In March 1944, the Imperial Japanese Army invaded India. As the available British and Indian forces were besieged in Imphal, there was a danger that Japanese units would infiltrate through the Lushai Hills, which were rugged and heavily forested, but not guarded other than by lightly armed levies and guerillas of V Force.

To guard against this threat, the commander of the British Fourteenth Army, Lieutenant General William Slim, formed four independent Indian infantry battalions into an ad hoc brigade, the Lushai Brigade. The commander was Brigadier P. C. Marindin. The brigade lacked artillery, engineers, transport, signals.

The Japanese did not try to cross the Lushai Hills, instead concentrating their force in this sector at Bishenpur, south of Imphal. Their lines of communications ran along a rough track from Tiddim. In July, Slim ordered the Lushai Brigade to interfere with these Japanese communications.

The brigade crossed the trackless hills on a wide front, during the worst of the monsoon rains. Its light equipment allowed it to cross terrain which heavier units would find impassable. Most of its transport consisted of locally enlisted porters. Two battalions laid ambushes along the road used by the Japanese. A third was able to occupy impregnable positions on one side of the Manipur River and shoot up all traffic which tried to use the road on the other side.
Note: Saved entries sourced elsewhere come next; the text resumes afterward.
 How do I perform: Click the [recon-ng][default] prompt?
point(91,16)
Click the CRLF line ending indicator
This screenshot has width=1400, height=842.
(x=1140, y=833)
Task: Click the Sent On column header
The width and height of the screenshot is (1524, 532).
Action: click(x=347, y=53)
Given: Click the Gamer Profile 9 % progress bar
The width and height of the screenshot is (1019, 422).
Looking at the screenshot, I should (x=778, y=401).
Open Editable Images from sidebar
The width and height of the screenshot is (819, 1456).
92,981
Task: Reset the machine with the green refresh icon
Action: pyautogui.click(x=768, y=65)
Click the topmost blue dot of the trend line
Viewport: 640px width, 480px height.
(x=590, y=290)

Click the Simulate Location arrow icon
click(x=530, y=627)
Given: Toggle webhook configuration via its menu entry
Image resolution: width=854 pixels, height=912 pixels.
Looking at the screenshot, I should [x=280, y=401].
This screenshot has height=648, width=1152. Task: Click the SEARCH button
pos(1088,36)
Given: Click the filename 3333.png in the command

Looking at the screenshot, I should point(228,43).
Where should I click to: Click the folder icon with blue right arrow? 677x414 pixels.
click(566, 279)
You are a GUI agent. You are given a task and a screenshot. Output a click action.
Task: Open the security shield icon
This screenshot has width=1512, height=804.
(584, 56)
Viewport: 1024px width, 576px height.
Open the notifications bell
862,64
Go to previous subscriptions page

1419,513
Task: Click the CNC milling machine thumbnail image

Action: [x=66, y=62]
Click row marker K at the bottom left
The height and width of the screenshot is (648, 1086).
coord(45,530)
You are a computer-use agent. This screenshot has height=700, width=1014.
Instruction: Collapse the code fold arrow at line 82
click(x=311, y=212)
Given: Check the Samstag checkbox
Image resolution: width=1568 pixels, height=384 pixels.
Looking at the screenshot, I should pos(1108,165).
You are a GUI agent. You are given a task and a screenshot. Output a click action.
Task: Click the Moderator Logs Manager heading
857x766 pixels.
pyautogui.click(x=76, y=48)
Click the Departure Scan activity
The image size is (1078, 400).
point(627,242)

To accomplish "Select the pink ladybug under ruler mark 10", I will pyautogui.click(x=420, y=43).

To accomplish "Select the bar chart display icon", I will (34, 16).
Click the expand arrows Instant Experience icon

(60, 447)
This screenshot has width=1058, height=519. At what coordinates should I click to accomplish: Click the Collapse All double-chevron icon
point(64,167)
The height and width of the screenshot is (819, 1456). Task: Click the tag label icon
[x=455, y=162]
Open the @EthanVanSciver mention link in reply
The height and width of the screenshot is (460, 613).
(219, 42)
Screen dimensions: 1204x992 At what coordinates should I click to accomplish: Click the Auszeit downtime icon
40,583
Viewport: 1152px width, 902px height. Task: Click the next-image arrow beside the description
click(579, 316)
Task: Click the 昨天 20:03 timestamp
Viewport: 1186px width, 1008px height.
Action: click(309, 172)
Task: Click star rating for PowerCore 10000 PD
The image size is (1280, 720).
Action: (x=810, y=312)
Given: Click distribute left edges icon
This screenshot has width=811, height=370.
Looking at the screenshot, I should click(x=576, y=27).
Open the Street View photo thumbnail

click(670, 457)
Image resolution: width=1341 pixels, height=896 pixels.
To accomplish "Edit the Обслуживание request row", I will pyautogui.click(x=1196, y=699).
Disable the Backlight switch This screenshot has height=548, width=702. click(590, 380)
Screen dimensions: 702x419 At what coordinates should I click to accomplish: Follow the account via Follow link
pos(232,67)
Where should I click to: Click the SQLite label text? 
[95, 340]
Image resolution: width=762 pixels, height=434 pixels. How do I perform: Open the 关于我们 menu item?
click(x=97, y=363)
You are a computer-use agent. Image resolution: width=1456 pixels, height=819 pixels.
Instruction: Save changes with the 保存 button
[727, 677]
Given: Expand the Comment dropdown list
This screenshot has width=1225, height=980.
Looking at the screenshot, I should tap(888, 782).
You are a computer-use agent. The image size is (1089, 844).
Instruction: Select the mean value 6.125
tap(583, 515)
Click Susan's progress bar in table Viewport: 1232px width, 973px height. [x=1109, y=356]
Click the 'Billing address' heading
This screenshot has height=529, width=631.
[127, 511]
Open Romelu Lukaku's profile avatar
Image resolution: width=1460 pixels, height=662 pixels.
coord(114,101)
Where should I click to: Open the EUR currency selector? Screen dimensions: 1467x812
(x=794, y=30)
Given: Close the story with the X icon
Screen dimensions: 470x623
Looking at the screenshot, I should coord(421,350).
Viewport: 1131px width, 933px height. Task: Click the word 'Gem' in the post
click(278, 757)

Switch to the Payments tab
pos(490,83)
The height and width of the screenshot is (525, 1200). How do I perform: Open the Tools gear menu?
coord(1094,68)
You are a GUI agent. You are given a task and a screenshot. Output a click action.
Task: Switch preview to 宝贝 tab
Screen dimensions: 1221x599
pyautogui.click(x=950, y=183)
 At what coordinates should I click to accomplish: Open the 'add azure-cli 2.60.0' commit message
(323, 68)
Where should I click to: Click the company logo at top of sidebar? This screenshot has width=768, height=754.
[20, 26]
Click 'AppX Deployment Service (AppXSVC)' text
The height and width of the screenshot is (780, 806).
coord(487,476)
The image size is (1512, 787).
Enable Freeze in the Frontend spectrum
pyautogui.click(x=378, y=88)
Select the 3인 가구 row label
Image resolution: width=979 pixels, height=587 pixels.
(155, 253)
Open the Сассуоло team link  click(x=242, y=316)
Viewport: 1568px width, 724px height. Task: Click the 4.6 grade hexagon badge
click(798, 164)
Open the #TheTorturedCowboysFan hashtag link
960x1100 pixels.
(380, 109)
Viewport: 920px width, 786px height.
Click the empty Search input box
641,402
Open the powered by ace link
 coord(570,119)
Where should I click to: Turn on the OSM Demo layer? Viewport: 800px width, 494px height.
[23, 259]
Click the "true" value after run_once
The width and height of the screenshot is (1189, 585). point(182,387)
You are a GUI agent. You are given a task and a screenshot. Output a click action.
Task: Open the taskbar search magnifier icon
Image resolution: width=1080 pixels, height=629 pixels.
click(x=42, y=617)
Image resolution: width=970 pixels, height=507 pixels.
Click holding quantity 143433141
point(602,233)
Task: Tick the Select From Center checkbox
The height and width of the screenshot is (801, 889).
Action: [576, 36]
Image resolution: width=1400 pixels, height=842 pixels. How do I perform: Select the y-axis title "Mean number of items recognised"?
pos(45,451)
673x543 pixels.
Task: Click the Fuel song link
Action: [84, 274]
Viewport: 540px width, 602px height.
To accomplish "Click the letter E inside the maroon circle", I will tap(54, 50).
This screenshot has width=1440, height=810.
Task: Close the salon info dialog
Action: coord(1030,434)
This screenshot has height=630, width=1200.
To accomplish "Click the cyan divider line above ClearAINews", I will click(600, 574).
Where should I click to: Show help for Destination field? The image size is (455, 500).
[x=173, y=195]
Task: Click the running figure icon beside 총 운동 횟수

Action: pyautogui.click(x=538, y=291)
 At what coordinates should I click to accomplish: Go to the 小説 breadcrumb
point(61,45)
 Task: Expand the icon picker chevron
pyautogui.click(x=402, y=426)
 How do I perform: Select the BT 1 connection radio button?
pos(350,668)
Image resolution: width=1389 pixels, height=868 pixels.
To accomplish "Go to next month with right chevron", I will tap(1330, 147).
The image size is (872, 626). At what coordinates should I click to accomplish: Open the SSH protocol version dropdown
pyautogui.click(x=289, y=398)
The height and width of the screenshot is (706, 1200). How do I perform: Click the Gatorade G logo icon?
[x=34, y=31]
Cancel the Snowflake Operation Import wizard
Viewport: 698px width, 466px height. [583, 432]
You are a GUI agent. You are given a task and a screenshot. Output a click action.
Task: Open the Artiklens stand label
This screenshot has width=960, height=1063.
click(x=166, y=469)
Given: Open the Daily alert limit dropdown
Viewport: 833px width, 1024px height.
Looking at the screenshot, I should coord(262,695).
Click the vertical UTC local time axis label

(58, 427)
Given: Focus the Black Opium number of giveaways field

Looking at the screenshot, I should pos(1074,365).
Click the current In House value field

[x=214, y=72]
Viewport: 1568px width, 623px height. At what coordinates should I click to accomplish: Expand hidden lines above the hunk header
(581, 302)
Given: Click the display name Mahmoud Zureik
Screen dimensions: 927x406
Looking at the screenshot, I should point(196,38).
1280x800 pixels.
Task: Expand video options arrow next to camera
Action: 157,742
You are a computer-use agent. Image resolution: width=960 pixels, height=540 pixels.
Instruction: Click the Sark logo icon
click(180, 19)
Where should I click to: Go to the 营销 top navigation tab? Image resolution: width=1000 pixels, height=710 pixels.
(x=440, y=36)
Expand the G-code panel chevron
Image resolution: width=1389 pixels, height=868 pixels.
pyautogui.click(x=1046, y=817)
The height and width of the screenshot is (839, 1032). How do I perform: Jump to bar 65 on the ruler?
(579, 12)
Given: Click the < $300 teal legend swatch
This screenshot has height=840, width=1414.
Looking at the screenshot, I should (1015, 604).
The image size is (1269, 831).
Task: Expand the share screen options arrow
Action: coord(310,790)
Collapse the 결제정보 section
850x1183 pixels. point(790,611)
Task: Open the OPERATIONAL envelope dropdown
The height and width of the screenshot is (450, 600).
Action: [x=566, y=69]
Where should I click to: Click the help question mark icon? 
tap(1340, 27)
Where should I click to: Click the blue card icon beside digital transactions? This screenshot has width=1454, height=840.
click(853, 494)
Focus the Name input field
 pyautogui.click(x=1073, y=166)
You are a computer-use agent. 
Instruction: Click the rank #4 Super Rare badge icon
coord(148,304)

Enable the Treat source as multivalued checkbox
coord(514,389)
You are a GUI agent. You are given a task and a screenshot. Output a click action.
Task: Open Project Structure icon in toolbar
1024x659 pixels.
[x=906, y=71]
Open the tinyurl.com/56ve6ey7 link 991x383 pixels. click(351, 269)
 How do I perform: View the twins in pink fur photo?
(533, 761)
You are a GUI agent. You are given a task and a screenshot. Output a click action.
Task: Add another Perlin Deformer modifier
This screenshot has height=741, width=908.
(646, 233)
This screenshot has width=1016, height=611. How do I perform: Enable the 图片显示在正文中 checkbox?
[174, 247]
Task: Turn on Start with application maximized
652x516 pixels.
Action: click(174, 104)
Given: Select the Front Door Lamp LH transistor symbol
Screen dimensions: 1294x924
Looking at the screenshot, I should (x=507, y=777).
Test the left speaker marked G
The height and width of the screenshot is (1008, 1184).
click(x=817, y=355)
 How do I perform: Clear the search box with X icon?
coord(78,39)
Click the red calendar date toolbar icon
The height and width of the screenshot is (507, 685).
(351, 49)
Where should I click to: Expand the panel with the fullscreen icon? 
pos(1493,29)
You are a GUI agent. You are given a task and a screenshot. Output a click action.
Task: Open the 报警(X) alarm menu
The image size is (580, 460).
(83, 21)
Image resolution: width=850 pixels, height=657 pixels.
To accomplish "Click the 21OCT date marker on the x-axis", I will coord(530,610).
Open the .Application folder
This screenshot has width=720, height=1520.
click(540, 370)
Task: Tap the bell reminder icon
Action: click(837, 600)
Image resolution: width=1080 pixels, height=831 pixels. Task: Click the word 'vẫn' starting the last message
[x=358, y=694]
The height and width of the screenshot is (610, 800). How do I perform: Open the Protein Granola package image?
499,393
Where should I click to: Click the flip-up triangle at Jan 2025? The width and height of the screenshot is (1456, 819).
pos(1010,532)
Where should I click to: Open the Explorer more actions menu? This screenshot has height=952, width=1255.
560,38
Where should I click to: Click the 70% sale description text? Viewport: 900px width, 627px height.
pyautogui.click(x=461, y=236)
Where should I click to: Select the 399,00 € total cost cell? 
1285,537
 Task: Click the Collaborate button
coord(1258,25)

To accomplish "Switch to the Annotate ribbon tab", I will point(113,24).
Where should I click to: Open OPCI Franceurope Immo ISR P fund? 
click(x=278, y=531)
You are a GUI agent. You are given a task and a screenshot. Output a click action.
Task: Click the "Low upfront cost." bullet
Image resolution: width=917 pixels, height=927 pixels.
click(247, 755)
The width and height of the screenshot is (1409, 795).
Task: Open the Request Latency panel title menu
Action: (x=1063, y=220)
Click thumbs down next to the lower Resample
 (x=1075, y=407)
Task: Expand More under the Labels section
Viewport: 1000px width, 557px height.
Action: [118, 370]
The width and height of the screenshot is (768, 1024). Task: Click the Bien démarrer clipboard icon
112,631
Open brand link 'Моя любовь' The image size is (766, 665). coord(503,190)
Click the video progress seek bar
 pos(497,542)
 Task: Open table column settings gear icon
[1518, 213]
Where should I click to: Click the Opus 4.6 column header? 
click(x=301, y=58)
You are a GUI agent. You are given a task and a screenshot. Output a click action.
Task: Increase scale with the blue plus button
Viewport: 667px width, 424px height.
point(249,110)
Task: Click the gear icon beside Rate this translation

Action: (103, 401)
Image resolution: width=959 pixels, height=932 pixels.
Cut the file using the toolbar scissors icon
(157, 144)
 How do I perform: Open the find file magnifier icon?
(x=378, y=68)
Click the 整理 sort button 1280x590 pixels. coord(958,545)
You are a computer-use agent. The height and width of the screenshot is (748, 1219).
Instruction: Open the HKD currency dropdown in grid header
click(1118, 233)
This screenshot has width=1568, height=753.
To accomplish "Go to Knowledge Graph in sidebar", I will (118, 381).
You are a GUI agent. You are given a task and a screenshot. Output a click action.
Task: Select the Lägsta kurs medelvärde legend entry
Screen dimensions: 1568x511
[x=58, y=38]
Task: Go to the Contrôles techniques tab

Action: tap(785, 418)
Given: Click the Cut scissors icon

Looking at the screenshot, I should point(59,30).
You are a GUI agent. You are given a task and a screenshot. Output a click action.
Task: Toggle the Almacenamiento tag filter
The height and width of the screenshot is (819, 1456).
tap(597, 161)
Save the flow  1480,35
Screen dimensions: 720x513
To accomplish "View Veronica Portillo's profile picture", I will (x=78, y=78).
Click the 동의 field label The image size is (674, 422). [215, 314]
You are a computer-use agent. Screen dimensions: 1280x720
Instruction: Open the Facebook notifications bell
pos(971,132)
The fourth battalion, with some home guard units (the Lushai and Chin Levies) and several hundred guerillas enlisted by V Force, reoccupied the Chin Hills, which had not been under British authority since 1942 when the Japanese had first moved onto the frontier between Burma and India.

As the monsoon ended, the brigade began moving south along the Gangaw Valley, to cover the right flank of Fourteenth Army. The Japanese Army withdrew south of the Irrawaddy River and the Gangaw Valley became Fourteenth Army's main axis of advance. The Lushai Brigade now led the advance and screened the presence of heavier units following up. The town of Gangaw, which was held by Japanese rearguards, was destroyed by heavy bombers before being occupied by the Brigade.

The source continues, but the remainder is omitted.